* **문제 설명**
"Open the column layout icon"이 들어 있는 행부터 "click(979, 126)"가 들어 있는 행까지, 양 끝 행을 포함한 모든 행을 한 글자도 바꾸지 말고 그대로 다시 적으세요.

* **발췌한 행**
■ ■ ■

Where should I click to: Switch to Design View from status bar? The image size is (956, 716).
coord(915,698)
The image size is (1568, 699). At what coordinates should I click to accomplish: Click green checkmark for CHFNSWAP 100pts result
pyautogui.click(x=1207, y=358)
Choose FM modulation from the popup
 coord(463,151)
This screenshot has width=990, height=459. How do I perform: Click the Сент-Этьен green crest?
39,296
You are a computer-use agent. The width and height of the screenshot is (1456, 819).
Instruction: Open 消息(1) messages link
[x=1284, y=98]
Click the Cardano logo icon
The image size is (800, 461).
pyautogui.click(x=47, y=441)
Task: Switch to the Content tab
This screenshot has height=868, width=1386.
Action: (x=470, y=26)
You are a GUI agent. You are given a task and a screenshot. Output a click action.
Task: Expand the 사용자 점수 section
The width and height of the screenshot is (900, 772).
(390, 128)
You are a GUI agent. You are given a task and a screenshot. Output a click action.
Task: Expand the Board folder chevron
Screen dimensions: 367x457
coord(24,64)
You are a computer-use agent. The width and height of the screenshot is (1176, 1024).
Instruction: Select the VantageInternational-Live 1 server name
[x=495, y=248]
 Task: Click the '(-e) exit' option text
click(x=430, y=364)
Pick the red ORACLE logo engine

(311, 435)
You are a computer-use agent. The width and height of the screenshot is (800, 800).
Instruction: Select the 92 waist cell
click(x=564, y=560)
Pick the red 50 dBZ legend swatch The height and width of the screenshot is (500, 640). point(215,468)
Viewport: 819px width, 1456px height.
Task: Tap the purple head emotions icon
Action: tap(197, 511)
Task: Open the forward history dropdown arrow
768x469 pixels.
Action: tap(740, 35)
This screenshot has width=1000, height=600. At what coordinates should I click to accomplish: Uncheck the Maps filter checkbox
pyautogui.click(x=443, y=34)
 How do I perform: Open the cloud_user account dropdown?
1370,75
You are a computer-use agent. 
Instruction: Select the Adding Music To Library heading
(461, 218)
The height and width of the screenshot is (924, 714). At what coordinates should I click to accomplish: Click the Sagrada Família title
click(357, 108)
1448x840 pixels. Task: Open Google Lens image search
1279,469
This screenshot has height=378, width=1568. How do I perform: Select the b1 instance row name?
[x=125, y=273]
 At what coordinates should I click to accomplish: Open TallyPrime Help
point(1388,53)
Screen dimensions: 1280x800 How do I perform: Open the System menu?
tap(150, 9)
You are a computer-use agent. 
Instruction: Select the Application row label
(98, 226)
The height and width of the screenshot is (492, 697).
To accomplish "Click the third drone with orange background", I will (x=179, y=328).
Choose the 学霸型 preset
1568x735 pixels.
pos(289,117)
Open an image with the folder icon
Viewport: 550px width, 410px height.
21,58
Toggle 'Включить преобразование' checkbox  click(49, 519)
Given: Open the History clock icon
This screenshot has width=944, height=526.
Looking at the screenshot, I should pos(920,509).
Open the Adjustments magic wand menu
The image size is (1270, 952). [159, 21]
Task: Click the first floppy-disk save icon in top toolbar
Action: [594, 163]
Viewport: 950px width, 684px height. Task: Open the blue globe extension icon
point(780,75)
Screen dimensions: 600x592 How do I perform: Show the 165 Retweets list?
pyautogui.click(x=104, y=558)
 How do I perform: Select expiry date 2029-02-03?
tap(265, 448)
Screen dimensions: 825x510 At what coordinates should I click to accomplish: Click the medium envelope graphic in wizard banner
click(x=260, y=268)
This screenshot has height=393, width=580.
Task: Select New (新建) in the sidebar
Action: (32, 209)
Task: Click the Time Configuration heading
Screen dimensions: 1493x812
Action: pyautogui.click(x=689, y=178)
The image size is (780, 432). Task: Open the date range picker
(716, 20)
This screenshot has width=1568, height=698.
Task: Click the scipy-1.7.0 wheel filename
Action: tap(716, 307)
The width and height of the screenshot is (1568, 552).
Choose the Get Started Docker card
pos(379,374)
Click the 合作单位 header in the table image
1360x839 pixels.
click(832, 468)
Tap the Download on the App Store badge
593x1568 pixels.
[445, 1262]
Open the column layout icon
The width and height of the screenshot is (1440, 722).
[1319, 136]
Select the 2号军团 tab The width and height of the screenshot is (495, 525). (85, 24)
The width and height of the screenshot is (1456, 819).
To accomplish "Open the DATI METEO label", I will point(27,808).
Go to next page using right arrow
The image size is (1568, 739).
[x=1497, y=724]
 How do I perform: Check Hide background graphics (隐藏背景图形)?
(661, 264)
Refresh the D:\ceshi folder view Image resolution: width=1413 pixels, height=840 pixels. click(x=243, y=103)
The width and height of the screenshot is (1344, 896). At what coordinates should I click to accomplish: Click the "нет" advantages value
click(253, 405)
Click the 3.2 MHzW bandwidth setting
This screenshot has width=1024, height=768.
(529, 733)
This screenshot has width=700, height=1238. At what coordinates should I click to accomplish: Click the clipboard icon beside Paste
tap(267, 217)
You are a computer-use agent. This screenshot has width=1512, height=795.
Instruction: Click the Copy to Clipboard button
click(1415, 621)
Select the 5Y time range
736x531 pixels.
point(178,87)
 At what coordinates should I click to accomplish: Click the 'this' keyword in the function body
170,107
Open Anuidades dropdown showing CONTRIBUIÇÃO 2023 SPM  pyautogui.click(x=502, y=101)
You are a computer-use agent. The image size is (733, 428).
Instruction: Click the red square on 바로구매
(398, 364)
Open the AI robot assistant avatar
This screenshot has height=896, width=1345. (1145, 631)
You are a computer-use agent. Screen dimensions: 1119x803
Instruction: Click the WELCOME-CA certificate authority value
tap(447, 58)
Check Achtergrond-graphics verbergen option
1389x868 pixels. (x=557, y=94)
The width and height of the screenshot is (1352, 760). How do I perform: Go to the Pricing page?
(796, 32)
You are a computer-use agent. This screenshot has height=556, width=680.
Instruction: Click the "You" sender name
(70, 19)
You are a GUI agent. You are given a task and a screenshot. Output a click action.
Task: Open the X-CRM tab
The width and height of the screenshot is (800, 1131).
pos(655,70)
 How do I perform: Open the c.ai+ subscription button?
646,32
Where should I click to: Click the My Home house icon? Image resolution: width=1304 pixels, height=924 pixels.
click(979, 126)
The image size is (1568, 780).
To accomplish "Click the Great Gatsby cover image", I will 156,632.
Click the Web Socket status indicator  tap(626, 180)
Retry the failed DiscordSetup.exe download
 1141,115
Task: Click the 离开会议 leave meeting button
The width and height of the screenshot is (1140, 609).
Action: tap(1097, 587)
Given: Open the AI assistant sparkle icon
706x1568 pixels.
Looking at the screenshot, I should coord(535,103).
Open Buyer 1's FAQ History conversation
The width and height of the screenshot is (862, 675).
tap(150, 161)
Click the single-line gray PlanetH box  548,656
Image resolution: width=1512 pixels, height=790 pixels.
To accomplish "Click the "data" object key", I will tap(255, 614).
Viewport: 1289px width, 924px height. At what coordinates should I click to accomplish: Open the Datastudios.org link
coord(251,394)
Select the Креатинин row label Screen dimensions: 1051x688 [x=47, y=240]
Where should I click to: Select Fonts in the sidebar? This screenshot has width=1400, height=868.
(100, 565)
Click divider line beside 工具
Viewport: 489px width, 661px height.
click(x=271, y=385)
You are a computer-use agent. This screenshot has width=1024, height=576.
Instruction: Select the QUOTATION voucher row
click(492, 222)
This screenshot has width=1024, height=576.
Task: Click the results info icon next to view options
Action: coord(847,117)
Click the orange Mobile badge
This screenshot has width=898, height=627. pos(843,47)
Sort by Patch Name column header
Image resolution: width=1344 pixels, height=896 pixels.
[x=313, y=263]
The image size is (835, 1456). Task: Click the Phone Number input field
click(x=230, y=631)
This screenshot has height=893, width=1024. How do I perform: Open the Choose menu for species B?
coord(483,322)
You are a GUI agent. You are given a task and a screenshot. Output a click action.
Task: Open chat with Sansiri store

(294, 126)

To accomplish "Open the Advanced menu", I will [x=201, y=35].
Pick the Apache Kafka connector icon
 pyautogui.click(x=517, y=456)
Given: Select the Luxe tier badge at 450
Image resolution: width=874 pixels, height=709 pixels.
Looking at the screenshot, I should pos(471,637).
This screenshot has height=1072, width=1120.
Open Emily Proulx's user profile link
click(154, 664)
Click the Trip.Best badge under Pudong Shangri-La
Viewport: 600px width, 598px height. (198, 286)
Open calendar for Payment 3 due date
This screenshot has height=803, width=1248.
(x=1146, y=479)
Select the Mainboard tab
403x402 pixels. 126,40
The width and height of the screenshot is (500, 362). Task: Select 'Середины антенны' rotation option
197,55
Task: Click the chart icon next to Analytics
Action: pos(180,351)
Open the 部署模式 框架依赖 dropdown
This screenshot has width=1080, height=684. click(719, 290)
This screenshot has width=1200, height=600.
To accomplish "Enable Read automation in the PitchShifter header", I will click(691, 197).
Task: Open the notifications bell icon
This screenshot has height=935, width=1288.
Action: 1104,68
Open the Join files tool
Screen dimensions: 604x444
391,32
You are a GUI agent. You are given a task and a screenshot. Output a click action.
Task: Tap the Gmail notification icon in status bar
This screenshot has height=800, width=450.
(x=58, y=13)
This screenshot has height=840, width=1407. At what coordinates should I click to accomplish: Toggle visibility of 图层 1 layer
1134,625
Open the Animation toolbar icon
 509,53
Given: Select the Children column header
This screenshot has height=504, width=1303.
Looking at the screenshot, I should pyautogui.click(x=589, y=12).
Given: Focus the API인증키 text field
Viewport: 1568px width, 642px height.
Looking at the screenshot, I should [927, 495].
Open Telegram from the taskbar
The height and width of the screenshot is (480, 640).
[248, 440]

■ ■ ■

* **과제 답안**
Open the column layout icon
The width and height of the screenshot is (1440, 722).
[1319, 136]
Select the 2号军团 tab The width and height of the screenshot is (495, 525). (85, 24)
The width and height of the screenshot is (1456, 819).
To accomplish "Open the DATI METEO label", I will point(27,808).
Go to next page using right arrow
The image size is (1568, 739).
[x=1497, y=724]
 How do I perform: Check Hide background graphics (隐藏背景图形)?
(661, 264)
Refresh the D:\ceshi folder view Image resolution: width=1413 pixels, height=840 pixels. click(x=243, y=103)
The width and height of the screenshot is (1344, 896). At what coordinates should I click to accomplish: Click the "нет" advantages value
click(253, 405)
Click the 3.2 MHzW bandwidth setting
This screenshot has width=1024, height=768.
(529, 733)
This screenshot has width=700, height=1238. At what coordinates should I click to accomplish: Click the clipboard icon beside Paste
tap(267, 217)
You are a computer-use agent. This screenshot has width=1512, height=795.
Instruction: Click the Copy to Clipboard button
click(1415, 621)
Select the 5Y time range
736x531 pixels.
point(178,87)
 At what coordinates should I click to accomplish: Click the 'this' keyword in the function body
170,107
Open Anuidades dropdown showing CONTRIBUIÇÃO 2023 SPM  pyautogui.click(x=502, y=101)
You are a computer-use agent. The image size is (733, 428).
Instruction: Click the red square on 바로구매
(398, 364)
Open the AI robot assistant avatar
This screenshot has height=896, width=1345. (1145, 631)
You are a computer-use agent. Screen dimensions: 1119x803
Instruction: Click the WELCOME-CA certificate authority value
tap(447, 58)
Check Achtergrond-graphics verbergen option
1389x868 pixels. (x=557, y=94)
The width and height of the screenshot is (1352, 760). How do I perform: Go to the Pricing page?
(796, 32)
You are a computer-use agent. This screenshot has height=556, width=680.
Instruction: Click the "You" sender name
(70, 19)
You are a GUI agent. You are given a task and a screenshot. Output a click action.
Task: Open the X-CRM tab
The width and height of the screenshot is (800, 1131).
pos(655,70)
 How do I perform: Open the c.ai+ subscription button?
646,32
Where should I click to: Click the My Home house icon? Image resolution: width=1304 pixels, height=924 pixels.
click(979, 126)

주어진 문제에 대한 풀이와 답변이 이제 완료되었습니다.